→ **Given passage**:
** start **

- The Doctor (William Hartnell) speaks to the judge in the serial's penultimate episode. While Hartnell's performance received praise, critics noted that the introduction of the trial represented a rushed script.

Cast
- Doctor William Hartnell – First Doctor;
- Companions William Russell – Ian Chesterton; Jacqueline Hill – Barbara Wright; Carole Ann Ford – Susan Foreman;
- Others George Coulouris – Arbitan; Martin Cort – Voord / Warrior / Aydan; Peter Stenson – Voord / Ice Soldier / Second Judge; Gordon Wales – Voord; Robin Phillips – Altos; Katharine Schofield – Sabetha; Heron Carvic – Voice of Morpho; Edmund Warwick – Darrius; Francis de Wolff – Vasor; Michael Allaby – Ice Soldier / Larn; Alan James – Ice Soldier / First Judge / Guard; Anthony Verner – Ice Soldier; Henley Thomas – Tarron; Raf De La Torre – Senior Judge; Fiona Walker – Kala; Donald Pickering – Eyesen; Stephen Dartnell – Yartek;

Production
- Directed by: John Gorrie
- Written by: Terry Nation
- Script editor: David Whitaker
- Produced by: Verity Lambert
- Music by: Norman Kay
- Production code: E
- Series: Season 1
- Running time: 6 episodes, 25 minutes each
- First broadcast: 11 April 1964
- Last broadcast: 16 May 1964

Chronology
| ← Preceded by Marco Polo | Followed by → The Aztecs |

= The Keys of Marinus =

The Keys of Marinus is the fifth serial of the British science fiction television series Doctor Who, which was first broadcast on BBC TV/BBC1 in six weekly parts from 11 April to 16 May 1964. Written by Terry Nation and directed by John Gorrie, the serial takes on a "mini-adventures" format, in which the First Doctor (William Hartnell), his granddaughter Susan Foreman (Carole Ann Ford), and her teachers Ian Chesterton (William Russell), and Barbara Wright (Jacqueline Hill) search for four keys to restore the Conscience of Marinus, a computer which maintains law and order. The group travel to two cities, a jungle, and an icy wasteland in search of the keys.

** end **

→ **Challenges**:
a) According to the article on The Keys of Marinus, what is the Conscience of Marinus?
b) Resume the article on The Keys of Marinus immediately after its final sentence, keeping its tone.

→ **Data rows**:

** start **

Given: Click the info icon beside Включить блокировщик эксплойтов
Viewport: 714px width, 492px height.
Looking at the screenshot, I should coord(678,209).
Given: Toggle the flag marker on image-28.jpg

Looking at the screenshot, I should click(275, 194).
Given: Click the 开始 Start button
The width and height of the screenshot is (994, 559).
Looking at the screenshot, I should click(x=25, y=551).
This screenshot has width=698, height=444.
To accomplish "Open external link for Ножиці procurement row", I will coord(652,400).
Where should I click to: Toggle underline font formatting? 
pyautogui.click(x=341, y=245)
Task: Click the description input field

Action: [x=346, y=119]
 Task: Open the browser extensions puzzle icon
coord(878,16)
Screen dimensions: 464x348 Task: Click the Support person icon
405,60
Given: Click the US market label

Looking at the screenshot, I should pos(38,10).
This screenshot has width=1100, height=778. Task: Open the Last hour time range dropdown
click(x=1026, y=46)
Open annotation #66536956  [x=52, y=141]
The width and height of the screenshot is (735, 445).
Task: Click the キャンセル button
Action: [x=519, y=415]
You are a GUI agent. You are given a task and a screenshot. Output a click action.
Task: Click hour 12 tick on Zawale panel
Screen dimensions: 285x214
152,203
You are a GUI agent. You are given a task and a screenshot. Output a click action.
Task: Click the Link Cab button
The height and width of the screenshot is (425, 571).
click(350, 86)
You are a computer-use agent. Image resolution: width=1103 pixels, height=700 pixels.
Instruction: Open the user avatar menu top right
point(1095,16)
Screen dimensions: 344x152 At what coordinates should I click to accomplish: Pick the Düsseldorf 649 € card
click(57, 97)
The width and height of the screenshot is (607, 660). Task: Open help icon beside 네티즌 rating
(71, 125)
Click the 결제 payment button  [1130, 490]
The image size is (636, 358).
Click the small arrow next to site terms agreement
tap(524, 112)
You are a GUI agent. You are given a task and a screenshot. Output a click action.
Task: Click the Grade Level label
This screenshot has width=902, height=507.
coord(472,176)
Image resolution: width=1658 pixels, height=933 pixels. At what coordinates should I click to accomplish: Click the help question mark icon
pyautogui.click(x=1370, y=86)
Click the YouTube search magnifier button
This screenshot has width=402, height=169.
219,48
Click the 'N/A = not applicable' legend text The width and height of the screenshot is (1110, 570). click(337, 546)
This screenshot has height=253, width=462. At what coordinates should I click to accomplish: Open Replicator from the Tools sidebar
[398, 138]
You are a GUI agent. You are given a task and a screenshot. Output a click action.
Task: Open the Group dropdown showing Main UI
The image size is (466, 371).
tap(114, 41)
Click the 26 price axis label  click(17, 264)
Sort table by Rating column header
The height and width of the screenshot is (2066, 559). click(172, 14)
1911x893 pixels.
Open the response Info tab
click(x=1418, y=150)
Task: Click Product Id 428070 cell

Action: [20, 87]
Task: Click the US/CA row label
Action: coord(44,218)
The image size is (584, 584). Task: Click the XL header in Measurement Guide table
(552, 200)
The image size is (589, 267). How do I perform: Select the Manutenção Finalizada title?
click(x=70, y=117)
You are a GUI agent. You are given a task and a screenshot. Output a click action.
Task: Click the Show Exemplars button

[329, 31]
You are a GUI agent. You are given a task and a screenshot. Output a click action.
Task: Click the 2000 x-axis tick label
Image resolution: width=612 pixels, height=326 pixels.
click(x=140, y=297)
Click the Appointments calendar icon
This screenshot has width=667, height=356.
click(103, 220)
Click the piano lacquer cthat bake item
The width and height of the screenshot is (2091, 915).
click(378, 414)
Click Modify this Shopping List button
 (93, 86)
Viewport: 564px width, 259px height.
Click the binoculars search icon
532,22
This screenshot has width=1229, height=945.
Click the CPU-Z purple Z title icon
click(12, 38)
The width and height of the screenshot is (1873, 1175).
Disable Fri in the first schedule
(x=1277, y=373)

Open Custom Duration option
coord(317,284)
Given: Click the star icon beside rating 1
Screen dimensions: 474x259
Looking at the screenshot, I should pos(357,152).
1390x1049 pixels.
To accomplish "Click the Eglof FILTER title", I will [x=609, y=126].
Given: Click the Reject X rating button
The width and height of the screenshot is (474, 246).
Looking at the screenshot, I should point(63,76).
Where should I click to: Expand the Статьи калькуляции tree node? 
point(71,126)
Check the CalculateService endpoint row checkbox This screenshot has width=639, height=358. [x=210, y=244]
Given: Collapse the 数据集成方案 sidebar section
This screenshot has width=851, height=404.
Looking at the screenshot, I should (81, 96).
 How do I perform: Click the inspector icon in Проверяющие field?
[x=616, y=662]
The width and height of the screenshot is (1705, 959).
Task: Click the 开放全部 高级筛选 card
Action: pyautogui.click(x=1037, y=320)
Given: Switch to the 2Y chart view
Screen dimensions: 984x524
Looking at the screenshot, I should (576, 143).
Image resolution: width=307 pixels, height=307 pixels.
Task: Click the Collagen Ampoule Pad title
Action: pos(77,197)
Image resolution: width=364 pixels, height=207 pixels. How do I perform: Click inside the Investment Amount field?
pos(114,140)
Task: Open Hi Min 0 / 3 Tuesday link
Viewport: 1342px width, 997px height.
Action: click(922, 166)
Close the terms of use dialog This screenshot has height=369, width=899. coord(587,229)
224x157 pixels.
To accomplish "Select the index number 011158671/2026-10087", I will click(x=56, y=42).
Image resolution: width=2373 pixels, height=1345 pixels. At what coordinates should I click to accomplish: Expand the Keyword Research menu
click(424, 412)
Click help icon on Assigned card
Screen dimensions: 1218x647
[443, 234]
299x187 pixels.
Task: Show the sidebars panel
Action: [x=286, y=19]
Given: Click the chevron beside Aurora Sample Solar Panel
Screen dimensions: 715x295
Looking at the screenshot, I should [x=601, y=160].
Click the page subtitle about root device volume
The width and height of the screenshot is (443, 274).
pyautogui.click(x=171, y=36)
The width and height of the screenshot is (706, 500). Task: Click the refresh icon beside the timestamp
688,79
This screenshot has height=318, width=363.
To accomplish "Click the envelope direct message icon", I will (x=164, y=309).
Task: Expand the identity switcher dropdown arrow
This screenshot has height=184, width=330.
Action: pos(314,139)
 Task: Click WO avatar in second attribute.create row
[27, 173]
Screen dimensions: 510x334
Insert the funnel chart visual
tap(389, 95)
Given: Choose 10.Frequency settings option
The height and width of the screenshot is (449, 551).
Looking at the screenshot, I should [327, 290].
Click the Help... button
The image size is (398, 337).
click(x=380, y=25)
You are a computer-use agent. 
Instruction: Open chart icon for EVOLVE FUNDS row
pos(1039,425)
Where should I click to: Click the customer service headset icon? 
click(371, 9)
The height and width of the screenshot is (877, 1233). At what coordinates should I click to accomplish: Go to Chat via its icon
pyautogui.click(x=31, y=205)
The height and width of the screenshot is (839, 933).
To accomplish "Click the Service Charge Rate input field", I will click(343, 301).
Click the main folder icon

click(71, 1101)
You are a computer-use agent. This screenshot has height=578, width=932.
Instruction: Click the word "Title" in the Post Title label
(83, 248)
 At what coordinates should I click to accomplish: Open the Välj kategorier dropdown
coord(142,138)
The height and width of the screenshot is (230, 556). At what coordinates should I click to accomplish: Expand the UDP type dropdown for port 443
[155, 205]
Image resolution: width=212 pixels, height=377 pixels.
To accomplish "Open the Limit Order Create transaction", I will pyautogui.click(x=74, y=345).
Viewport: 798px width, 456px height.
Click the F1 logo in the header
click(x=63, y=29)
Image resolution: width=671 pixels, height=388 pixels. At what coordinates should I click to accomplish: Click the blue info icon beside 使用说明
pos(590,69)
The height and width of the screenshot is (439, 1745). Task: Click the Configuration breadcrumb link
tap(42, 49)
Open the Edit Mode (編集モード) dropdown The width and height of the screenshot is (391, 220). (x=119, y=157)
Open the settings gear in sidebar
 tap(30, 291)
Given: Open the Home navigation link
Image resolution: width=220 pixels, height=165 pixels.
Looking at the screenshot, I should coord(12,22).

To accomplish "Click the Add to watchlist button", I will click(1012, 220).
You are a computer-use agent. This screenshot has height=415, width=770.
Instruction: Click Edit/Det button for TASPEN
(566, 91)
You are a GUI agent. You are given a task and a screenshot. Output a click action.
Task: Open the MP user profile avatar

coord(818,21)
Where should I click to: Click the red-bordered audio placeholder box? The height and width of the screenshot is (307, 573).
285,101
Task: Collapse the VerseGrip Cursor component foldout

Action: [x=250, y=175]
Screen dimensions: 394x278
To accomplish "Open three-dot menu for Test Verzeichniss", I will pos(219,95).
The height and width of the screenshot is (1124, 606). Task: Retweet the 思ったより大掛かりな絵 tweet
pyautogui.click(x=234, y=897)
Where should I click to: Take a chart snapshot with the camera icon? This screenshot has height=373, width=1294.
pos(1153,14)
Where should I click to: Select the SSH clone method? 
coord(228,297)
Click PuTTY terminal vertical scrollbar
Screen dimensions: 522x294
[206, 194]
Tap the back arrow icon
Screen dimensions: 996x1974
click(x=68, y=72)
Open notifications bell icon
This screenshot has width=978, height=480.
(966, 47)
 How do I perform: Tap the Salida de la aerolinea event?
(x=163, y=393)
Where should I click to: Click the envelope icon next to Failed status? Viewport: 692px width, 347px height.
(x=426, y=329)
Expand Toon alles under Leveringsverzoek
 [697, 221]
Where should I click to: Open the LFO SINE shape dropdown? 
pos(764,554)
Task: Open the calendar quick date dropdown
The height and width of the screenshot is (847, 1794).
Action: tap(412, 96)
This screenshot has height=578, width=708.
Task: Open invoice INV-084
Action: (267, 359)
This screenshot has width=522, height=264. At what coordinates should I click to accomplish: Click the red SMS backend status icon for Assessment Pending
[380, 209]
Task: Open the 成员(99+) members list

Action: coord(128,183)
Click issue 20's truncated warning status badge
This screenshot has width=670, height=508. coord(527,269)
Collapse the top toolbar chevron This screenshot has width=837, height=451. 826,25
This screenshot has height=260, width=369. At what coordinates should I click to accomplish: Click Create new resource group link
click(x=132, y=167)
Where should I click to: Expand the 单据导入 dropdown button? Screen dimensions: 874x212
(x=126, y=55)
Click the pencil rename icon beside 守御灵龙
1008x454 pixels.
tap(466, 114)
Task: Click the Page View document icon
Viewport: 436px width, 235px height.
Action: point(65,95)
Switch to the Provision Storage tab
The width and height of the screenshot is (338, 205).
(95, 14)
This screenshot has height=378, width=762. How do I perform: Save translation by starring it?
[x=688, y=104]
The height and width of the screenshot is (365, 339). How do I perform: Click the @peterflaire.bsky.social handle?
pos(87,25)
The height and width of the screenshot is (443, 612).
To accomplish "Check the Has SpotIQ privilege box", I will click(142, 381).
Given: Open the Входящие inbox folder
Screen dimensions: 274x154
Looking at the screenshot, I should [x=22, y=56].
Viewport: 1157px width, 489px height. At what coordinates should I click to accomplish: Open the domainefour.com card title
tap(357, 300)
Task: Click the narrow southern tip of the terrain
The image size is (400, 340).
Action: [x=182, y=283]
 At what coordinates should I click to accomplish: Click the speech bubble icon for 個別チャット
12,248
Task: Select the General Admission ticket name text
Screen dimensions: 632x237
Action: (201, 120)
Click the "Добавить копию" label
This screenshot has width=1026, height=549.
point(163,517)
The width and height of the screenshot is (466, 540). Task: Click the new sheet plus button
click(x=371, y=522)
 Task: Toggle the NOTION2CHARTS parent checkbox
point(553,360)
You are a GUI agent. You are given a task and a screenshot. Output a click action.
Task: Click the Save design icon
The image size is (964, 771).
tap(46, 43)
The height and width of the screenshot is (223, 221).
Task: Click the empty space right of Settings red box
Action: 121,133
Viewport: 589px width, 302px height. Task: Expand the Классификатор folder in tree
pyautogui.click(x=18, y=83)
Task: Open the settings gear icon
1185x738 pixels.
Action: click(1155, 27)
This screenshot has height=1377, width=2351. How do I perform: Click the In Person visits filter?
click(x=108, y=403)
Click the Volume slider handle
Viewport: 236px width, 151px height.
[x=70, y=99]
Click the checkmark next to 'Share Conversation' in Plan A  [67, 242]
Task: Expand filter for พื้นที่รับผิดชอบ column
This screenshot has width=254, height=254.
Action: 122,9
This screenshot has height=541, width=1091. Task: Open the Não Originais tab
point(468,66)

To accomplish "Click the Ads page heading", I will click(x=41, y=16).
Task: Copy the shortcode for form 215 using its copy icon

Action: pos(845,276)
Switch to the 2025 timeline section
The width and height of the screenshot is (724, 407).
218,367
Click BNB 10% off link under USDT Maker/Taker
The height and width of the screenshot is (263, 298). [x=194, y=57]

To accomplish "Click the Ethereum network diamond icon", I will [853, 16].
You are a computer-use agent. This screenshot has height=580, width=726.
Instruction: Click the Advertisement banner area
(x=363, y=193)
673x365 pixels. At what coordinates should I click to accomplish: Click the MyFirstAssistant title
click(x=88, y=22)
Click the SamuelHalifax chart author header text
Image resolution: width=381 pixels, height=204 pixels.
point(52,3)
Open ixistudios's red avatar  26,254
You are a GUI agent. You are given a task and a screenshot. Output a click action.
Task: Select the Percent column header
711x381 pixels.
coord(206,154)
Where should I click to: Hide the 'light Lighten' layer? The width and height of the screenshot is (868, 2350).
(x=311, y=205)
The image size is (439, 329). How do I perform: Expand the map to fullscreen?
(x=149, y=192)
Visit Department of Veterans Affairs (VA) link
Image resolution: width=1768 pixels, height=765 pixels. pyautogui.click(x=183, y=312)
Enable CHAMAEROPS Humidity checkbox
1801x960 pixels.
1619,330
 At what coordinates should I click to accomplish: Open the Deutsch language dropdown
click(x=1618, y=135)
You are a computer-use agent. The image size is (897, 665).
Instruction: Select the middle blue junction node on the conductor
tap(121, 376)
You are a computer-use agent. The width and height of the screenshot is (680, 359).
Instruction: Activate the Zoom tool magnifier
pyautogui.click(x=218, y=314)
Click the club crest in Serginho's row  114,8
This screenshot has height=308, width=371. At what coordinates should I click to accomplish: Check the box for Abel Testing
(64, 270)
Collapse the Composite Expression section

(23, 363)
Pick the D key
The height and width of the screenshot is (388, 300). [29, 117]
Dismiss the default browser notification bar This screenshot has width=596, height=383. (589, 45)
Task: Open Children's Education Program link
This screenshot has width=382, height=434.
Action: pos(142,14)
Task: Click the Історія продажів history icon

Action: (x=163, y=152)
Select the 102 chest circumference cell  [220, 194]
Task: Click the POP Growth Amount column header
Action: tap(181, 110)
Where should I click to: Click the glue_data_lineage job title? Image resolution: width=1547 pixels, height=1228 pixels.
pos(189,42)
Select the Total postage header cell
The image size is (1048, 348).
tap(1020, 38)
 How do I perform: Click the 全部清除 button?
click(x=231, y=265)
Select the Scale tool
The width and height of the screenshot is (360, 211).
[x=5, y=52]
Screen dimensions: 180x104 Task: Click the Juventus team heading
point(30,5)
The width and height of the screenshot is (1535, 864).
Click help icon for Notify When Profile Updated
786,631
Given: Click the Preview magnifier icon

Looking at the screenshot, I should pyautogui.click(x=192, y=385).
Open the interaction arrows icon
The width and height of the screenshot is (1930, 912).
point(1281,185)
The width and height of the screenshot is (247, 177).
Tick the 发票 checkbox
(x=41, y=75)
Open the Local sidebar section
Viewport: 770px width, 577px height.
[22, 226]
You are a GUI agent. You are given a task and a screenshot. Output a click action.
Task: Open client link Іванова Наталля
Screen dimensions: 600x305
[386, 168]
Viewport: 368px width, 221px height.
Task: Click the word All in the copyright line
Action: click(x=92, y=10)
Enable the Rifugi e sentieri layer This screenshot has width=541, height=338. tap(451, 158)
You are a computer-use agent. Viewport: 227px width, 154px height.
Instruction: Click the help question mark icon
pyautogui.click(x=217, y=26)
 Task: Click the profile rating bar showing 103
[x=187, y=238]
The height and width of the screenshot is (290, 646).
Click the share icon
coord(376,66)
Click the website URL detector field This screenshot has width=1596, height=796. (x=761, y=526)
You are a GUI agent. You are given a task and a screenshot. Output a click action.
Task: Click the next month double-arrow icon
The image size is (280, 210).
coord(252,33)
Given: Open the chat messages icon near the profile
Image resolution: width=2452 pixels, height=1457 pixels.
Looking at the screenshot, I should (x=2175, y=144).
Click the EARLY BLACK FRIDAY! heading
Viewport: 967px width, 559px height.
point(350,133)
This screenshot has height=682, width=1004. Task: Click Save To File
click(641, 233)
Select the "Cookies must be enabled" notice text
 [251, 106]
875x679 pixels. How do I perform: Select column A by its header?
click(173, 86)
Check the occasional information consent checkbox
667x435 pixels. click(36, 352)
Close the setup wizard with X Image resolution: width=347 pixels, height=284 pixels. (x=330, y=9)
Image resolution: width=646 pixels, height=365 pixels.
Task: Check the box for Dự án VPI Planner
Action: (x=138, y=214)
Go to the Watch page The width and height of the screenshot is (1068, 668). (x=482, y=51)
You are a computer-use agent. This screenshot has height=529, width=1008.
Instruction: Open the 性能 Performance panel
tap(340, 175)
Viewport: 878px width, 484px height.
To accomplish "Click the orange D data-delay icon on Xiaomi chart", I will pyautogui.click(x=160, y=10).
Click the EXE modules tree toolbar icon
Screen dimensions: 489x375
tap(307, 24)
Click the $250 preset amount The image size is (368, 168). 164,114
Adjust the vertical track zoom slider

** end **

→ **Solved tasks**:
a) It is a computer that maintains law and order.

b)
The Keys of Marinus was written to replace a different script which was deemed problematic. When commissioned to write the script, Nation was intrigued by the idea of the TARDIS crew searching for pieces of a puzzle; he and script editor David Whitaker decided to construct the serial around a series of "mini-adventures", each with a different setting and cast. Incidental music was composed by Norman Kay, while Raymond Cusick, Daphne Dare, and Jill Summers worked as designers. The serial premiered with nine million viewers, maintaining audience figures for several weeks before seeing a significant drop from the fifth episode. Response for the serial was mixed, and it received several print adaptations and home media releases.

== Plot ==
On Marinus, the First Doctor, his granddaughter Susan Foreman, and her teachers Ian Chesterton and Barbara Wright meet Arbitan, Keeper of the Conscience of Marinus—a computer developed as a justice machine which kept law and order across the planet. Arbitan explains that Marinus society is in danger: the Voord, humanoid creatures protected by amphibian-like black rubber wetsuits, seek to take control of the Conscience. To prevent this, the Conscience requires five keys, and Arbitan coerces the Doctor and his friends to gather them. Arbitan is stabbed to death by a Voord.

The crew are impressed by the luxuries of Morphoton; however, Barbara realises they have been hypnotised and that Morphoton is actually a place of dirt and squalor. The governing creatures order Barbara's death but she hides in the city, making contact with the slave girl Sabetha. Barbara notices one of the keys around her neck. They escape and destroy the creatures, freeing the city's subjects. Another slave, Altos, remembers he was also sent by Arbitan, and he and Sabetha join the Doctor and his crew. While the Doctor continues to the City of Mellennius, the others search a dangerous jungle. Ian remains to search for the key while Sabetha and Susan continue.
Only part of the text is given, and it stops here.